TASK REQUIREMENTS: Copy each of the records below word for word, keeping every line in its original order.

Click-target data:
********************
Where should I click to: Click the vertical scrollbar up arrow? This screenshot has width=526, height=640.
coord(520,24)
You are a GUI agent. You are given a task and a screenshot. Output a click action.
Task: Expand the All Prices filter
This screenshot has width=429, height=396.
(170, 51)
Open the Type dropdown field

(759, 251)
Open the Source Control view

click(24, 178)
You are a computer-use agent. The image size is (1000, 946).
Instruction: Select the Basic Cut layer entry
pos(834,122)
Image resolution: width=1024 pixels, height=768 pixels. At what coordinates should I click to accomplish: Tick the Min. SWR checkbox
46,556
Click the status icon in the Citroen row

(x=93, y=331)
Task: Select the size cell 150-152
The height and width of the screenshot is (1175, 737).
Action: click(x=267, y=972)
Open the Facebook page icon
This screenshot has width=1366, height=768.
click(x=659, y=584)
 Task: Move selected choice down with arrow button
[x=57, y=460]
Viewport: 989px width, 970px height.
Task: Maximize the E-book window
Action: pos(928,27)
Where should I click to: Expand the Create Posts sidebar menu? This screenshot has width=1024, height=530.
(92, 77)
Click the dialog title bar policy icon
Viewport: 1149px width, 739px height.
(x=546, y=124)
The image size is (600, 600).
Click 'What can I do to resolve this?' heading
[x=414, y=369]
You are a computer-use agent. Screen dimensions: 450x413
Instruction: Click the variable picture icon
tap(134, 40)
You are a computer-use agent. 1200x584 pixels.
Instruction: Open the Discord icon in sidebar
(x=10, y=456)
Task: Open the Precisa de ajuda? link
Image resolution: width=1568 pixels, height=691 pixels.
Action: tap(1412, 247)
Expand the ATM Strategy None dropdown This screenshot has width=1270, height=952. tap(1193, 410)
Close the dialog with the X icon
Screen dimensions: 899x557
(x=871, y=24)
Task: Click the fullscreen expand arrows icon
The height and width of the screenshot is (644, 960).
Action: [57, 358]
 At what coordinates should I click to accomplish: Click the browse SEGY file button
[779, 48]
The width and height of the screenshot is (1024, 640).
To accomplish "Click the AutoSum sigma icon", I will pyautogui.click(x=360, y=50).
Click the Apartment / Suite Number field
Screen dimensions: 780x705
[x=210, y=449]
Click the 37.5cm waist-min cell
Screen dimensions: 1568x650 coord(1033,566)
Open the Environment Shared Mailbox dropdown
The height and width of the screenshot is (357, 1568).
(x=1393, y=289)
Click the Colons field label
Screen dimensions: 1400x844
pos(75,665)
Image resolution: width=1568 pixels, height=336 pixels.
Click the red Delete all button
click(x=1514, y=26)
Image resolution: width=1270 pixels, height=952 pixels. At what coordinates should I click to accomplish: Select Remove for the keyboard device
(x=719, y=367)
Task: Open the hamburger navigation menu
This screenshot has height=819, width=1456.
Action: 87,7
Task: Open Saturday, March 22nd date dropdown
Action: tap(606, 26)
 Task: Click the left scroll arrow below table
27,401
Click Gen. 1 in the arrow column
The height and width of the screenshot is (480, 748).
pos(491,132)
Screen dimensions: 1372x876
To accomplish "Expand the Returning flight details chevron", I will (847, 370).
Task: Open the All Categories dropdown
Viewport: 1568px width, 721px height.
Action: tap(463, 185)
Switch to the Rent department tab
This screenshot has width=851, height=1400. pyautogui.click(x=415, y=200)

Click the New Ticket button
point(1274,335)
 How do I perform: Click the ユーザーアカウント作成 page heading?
********************
OUTPUT OF THE EXERCISE:
Where should I click to: Click the vertical scrollbar up arrow? This screenshot has width=526, height=640.
coord(520,24)
You are a GUI agent. You are given a task and a screenshot. Output a click action.
Task: Expand the All Prices filter
This screenshot has width=429, height=396.
(170, 51)
Open the Type dropdown field

(759, 251)
Open the Source Control view

click(24, 178)
You are a computer-use agent. The image size is (1000, 946).
Instruction: Select the Basic Cut layer entry
pos(834,122)
Image resolution: width=1024 pixels, height=768 pixels. At what coordinates should I click to accomplish: Tick the Min. SWR checkbox
46,556
Click the status icon in the Citroen row

(x=93, y=331)
Task: Select the size cell 150-152
The height and width of the screenshot is (1175, 737).
Action: click(x=267, y=972)
Open the Facebook page icon
This screenshot has width=1366, height=768.
click(x=659, y=584)
 Task: Move selected choice down with arrow button
[x=57, y=460]
Viewport: 989px width, 970px height.
Task: Maximize the E-book window
Action: pos(928,27)
Where should I click to: Expand the Create Posts sidebar menu? This screenshot has width=1024, height=530.
(92, 77)
Click the dialog title bar policy icon
Viewport: 1149px width, 739px height.
(x=546, y=124)
The image size is (600, 600).
Click 'What can I do to resolve this?' heading
[x=414, y=369]
You are a computer-use agent. Screen dimensions: 450x413
Instruction: Click the variable picture icon
tap(134, 40)
You are a computer-use agent. 1200x584 pixels.
Instruction: Open the Discord icon in sidebar
(x=10, y=456)
Task: Open the Precisa de ajuda? link
Image resolution: width=1568 pixels, height=691 pixels.
Action: tap(1412, 247)
Expand the ATM Strategy None dropdown This screenshot has width=1270, height=952. tap(1193, 410)
Close the dialog with the X icon
Screen dimensions: 899x557
(x=871, y=24)
Task: Click the fullscreen expand arrows icon
The height and width of the screenshot is (644, 960).
Action: [57, 358]
 At what coordinates should I click to accomplish: Click the browse SEGY file button
[779, 48]
The width and height of the screenshot is (1024, 640).
To accomplish "Click the AutoSum sigma icon", I will pyautogui.click(x=360, y=50).
Click the Apartment / Suite Number field
Screen dimensions: 780x705
[x=210, y=449]
Click the 37.5cm waist-min cell
Screen dimensions: 1568x650 coord(1033,566)
Open the Environment Shared Mailbox dropdown
The height and width of the screenshot is (357, 1568).
(x=1393, y=289)
Click the Colons field label
Screen dimensions: 1400x844
pos(75,665)
Image resolution: width=1568 pixels, height=336 pixels.
Click the red Delete all button
click(x=1514, y=26)
Image resolution: width=1270 pixels, height=952 pixels. At what coordinates should I click to accomplish: Select Remove for the keyboard device
(x=719, y=367)
Task: Open the hamburger navigation menu
This screenshot has height=819, width=1456.
Action: 87,7
Task: Open Saturday, March 22nd date dropdown
Action: tap(606, 26)
 Task: Click the left scroll arrow below table
27,401
Click Gen. 1 in the arrow column
The height and width of the screenshot is (480, 748).
pos(491,132)
Screen dimensions: 1372x876
To accomplish "Expand the Returning flight details chevron", I will (847, 370).
Task: Open the All Categories dropdown
Viewport: 1568px width, 721px height.
Action: tap(463, 185)
Switch to the Rent department tab
This screenshot has width=851, height=1400. pyautogui.click(x=415, y=200)

Click the New Ticket button
point(1274,335)
 How do I perform: Click the ユーザーアカウント作成 page heading?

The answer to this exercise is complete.